The problem provides information about the likelihood of students passing certain examinations:
1. The probability of passing *both* English and Hindi examinations is 0.5. This means that for every 100 possible outcomes, 50 of them involve passing both subjects.
2. The probability of passing *neither* English nor Hindi is 0.1. This means that for every 100 possible outcomes, 10 of them involve passing no subjects.
3. The probability of passing the English examination is 0.75. This means that for every 100 possible outcomes, 75 of them involve passing English (this includes those who passed English only and those who passed both English and Hindi).

**step2** Finding the probability of passing at least one subject

The total probability of all possible outcomes for a student is 1. If the probability of passing *neither* subject is 0.1, then the probability of passing *at least one* subject (meaning English, Hindi, or both) must be the remaining portion of the total probability.
To find this, we subtract the probability of passing neither from the total probability:
$$1 - 0.1 = 0.9$$
So, the probability that a student passes at least one of the subjects (English or Hindi or both) is 0.9.

**step3** Calculating the probability of passing only English

We know that the probability of passing English is 0.75. This group of students includes those who passed English only, and those who passed both English and Hindi. Since we are given that the probability of passing both English and Hindi is 0.5, we can find the probability of passing *only* English by subtracting the 'both' probability from the total English probability.
Probability of passing only English = Probability of passing English - Probability of passing both English and Hindi
$$0.75 - 0.5 = 0.25$$
Therefore, the probability of passing only the English examination is 0.25.

**step4** Calculating the probability of passing only Hindi

From Step 2, we know that the probability of passing at least one subject (English or Hindi or both) is 0.9. This total probability is composed of three distinct groups:
1. Students who passed only English.
2. Students who passed only Hindi.
3. Students who passed both English and Hindi.
We have already calculated the probability of passing only English (0.25 in Step 3), and we are given the probability of passing both English and Hindi (0.5 in Step 1).
To find the probability of passing *only* Hindi, we subtract the sum of the probabilities of the other two groups from the total probability of passing at least one subject:
Probability of passing only Hindi = Probability of passing at least one subject - (Probability of passing only English + Probability of passing both English and Hindi)
$$0.9 - (0.25 + 0.5) = 0.9 - 0.75$$
$$0.9 - 0.75 = 0.15$$
Thus, the probability of passing only the Hindi examination is 0.15.

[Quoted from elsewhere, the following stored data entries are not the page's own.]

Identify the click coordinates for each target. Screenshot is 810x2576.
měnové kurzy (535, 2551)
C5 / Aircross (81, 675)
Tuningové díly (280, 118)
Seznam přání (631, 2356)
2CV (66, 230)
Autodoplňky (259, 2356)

**step5** Calculating the total probability of passing Hindi

The probability of passing the Hindi examination includes two groups of students:
1. Those who passed *only* Hindi.
2. Those who passed *both* English and Hindi.
We found the probability of passing only Hindi in Step 4, which is 0.15. The problem states that the probability of passing both English and Hindi is 0.5.
To find the total probability of passing the Hindi examination, we add these two probabilities together:
Probability of passing Hindi = Probability of passing only Hindi + Probability of passing both English and Hindi
$$0.15 + 0.5 = 0.65$$
Therefore, the probability of passing the Hindi examination is 0.65.